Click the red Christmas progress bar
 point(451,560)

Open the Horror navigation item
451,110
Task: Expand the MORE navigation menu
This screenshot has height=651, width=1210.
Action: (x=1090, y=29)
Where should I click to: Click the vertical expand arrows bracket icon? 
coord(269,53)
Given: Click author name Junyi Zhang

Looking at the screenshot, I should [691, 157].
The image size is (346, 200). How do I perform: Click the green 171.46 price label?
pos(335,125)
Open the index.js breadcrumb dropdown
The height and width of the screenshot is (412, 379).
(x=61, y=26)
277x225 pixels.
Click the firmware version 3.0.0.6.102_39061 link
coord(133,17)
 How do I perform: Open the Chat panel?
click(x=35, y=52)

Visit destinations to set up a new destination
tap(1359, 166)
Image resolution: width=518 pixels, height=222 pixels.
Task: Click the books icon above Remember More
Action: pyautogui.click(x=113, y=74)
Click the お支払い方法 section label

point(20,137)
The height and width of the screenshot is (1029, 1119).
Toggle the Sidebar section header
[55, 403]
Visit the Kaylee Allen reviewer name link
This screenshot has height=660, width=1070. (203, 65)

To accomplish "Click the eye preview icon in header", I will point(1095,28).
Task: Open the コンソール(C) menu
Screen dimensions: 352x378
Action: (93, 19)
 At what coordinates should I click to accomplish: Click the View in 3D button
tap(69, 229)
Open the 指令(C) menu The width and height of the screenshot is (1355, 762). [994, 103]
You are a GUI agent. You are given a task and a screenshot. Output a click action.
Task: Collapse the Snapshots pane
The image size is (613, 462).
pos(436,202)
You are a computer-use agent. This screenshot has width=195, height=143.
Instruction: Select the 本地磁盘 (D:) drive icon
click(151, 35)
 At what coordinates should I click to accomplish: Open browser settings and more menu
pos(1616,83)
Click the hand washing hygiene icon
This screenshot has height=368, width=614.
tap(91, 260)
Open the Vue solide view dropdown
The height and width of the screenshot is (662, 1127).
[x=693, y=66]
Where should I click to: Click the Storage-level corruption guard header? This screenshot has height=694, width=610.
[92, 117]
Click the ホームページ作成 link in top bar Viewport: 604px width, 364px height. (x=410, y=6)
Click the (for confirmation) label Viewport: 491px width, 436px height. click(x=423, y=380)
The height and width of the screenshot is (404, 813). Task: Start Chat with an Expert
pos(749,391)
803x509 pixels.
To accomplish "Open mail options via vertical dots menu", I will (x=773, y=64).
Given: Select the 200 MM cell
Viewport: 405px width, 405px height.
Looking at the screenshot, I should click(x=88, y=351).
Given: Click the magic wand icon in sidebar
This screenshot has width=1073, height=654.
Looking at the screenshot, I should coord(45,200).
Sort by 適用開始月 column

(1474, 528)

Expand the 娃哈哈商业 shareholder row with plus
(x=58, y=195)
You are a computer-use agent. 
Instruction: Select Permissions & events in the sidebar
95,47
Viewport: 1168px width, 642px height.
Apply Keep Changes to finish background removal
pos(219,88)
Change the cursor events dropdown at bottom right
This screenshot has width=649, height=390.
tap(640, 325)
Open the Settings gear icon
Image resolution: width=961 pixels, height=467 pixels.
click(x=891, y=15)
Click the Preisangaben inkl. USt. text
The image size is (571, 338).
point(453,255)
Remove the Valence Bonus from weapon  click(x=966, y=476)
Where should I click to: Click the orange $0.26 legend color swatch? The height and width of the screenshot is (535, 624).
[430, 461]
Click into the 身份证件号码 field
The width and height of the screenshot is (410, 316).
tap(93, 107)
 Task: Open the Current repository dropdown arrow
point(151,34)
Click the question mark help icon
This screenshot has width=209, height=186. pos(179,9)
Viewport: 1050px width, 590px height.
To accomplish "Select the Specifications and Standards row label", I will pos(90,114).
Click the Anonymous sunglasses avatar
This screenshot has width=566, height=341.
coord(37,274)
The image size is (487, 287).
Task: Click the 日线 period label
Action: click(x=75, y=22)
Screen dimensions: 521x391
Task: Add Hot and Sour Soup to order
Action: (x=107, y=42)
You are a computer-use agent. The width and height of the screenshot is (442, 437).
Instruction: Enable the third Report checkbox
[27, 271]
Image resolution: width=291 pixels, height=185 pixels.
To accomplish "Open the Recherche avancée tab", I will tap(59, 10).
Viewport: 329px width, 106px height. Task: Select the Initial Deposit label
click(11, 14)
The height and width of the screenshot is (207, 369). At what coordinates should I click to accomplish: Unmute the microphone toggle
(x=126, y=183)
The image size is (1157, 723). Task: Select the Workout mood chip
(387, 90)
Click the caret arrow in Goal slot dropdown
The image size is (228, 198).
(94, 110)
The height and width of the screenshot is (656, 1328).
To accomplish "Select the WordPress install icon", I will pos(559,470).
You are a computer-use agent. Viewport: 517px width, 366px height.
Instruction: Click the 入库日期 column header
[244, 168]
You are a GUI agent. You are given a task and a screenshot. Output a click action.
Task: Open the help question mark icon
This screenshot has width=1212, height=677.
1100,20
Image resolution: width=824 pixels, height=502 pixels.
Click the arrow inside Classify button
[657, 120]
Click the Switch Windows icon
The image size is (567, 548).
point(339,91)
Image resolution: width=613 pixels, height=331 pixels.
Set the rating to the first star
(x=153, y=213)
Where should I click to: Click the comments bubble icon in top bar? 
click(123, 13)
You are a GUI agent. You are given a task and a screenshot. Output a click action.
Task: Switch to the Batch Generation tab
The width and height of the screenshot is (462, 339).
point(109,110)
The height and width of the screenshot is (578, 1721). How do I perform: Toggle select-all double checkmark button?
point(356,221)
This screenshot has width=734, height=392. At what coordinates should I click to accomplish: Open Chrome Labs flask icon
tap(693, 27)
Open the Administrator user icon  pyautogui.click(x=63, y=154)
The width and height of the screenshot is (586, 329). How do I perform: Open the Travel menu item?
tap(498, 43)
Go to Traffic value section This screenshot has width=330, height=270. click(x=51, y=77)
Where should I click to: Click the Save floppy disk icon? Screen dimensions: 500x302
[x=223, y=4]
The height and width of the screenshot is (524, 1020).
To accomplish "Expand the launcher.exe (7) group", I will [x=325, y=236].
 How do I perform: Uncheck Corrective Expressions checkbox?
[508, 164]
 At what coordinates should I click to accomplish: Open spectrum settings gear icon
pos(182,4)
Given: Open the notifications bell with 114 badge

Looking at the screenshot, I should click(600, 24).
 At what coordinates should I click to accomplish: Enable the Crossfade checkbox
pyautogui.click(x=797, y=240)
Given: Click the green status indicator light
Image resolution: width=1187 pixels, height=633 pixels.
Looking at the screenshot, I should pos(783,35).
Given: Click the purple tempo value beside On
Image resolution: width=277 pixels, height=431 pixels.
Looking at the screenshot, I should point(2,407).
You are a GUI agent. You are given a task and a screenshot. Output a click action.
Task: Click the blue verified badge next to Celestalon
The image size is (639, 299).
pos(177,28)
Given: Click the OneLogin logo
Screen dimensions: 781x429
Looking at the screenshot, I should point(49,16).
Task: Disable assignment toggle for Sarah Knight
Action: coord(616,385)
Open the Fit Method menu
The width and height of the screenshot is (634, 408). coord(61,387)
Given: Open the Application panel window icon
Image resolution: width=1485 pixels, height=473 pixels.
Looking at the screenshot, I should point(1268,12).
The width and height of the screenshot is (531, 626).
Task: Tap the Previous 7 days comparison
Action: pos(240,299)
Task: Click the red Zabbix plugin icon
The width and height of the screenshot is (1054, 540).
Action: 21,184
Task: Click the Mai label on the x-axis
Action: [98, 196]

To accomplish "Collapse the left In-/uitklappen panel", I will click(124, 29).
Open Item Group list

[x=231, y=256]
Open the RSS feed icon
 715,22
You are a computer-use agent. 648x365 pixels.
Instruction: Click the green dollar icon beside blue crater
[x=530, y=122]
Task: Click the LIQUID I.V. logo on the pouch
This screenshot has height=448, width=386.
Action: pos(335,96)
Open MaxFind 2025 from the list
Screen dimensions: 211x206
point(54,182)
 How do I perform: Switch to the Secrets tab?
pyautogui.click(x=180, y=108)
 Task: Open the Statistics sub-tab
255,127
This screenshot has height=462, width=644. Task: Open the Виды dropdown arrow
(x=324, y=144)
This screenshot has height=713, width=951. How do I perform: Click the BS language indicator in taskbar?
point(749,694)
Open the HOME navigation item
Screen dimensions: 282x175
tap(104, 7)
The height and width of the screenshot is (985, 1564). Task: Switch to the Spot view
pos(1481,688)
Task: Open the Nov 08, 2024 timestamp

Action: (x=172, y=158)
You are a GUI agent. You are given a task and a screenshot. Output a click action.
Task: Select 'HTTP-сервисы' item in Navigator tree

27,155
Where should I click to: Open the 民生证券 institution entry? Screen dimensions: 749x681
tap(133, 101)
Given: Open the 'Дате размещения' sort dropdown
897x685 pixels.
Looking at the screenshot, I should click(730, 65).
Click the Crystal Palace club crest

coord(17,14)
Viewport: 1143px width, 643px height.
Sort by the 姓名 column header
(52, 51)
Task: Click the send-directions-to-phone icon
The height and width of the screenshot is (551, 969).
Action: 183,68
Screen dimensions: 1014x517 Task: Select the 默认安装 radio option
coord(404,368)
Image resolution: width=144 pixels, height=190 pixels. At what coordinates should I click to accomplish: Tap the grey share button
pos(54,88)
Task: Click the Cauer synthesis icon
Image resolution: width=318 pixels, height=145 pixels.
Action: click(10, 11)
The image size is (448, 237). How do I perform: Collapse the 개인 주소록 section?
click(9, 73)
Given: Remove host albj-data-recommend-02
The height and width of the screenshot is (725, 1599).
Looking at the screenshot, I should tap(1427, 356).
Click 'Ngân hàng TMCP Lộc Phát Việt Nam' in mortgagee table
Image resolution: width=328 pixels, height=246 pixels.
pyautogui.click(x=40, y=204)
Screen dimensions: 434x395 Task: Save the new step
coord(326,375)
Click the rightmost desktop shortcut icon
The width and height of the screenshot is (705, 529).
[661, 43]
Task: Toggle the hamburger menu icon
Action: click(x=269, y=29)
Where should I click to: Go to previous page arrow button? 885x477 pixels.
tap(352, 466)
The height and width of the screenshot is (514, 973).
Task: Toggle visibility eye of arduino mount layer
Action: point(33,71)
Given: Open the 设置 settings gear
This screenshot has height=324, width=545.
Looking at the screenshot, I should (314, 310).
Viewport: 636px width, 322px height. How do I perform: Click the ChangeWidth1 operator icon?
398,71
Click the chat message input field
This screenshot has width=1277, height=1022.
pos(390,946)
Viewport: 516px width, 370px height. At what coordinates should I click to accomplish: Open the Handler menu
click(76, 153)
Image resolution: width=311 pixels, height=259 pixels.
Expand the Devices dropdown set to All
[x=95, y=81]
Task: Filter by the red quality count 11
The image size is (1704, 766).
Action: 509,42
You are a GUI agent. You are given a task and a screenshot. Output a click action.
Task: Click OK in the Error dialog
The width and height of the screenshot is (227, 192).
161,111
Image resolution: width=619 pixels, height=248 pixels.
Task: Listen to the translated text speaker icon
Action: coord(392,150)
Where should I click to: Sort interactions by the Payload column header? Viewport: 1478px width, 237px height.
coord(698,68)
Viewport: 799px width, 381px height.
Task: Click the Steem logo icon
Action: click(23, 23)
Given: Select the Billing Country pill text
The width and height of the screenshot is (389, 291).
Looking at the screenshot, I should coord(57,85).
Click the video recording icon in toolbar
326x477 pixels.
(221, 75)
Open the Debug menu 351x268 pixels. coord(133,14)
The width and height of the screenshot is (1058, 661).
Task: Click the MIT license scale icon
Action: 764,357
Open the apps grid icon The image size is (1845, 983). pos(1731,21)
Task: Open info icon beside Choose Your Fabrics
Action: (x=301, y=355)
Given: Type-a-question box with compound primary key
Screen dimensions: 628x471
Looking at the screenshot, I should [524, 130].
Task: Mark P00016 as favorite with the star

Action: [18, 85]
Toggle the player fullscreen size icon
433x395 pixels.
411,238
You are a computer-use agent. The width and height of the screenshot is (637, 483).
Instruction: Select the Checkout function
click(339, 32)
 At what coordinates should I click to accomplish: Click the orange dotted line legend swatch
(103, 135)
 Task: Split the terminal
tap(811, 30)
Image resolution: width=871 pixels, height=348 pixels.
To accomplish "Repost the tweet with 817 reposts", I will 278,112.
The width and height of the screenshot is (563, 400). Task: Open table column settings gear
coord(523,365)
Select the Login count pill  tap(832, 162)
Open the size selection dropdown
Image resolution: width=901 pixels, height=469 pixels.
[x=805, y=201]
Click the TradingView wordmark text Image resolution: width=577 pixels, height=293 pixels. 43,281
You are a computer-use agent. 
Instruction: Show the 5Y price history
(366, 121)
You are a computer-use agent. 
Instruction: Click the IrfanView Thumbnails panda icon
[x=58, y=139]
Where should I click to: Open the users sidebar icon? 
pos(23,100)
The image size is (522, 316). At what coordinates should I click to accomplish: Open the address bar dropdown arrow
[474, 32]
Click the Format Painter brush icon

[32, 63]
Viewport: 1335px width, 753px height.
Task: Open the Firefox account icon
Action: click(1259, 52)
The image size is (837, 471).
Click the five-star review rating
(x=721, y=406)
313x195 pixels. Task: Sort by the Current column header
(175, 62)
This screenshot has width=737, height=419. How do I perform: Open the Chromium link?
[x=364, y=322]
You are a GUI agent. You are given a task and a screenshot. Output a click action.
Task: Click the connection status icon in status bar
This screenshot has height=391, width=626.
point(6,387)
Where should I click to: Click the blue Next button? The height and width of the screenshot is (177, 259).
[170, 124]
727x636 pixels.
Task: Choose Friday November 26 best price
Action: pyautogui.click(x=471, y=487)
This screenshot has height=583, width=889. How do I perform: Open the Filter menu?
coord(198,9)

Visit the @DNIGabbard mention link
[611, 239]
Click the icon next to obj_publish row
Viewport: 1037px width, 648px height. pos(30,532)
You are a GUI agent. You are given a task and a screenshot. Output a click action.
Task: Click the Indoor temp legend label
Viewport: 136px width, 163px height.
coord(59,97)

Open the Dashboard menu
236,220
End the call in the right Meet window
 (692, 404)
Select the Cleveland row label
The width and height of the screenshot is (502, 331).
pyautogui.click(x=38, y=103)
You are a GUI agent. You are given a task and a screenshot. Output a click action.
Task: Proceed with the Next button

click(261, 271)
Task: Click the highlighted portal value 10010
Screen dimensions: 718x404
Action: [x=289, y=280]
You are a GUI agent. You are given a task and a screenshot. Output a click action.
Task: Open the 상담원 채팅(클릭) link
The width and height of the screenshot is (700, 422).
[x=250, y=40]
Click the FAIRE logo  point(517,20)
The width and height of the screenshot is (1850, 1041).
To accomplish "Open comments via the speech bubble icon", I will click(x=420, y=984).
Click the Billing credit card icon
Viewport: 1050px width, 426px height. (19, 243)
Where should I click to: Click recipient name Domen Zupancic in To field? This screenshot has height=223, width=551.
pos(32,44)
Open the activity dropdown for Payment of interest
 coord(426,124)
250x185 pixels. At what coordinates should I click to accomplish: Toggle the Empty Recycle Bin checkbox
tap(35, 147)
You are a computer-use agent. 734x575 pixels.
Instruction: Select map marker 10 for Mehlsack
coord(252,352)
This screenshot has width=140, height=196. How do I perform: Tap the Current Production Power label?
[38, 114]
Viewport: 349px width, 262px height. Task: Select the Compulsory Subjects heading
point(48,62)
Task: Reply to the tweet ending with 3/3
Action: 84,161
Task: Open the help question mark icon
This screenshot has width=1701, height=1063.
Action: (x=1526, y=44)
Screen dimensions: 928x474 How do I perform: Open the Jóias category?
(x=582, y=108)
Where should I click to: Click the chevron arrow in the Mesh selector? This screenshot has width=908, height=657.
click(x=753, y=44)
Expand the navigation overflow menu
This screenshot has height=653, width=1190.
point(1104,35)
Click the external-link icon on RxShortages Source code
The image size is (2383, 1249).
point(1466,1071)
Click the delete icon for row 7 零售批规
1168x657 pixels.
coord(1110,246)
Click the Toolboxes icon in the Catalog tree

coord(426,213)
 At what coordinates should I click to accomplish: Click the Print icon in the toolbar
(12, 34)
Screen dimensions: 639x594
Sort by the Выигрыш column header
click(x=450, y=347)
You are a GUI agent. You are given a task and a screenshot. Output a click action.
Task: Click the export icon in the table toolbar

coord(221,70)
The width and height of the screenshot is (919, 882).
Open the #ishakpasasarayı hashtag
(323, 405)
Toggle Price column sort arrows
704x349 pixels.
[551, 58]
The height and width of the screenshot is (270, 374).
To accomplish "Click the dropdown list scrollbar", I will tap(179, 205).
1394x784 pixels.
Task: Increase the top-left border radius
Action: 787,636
══════
> _PROMPT_
From the data above, output exactly the lines between the one containing "At what coordinates should I click to accomplish: Enable" and the one containing "Given: Open the Application panel window icon", counting both of them.

> _SOLVED EXERCISE_
 At what coordinates should I click to accomplish: Enable the Crossfade checkbox
pyautogui.click(x=797, y=240)
Given: Click the green status indicator light
Image resolution: width=1187 pixels, height=633 pixels.
Looking at the screenshot, I should pos(783,35).
Given: Click the purple tempo value beside On
Image resolution: width=277 pixels, height=431 pixels.
Looking at the screenshot, I should point(2,407).
You are a GUI agent. You are given a task and a screenshot. Output a click action.
Task: Click the blue verified badge next to Celestalon
The image size is (639, 299).
pos(177,28)
Given: Click the OneLogin logo
Screen dimensions: 781x429
Looking at the screenshot, I should point(49,16).
Task: Disable assignment toggle for Sarah Knight
Action: coord(616,385)
Open the Fit Method menu
The width and height of the screenshot is (634, 408). coord(61,387)
Given: Open the Application panel window icon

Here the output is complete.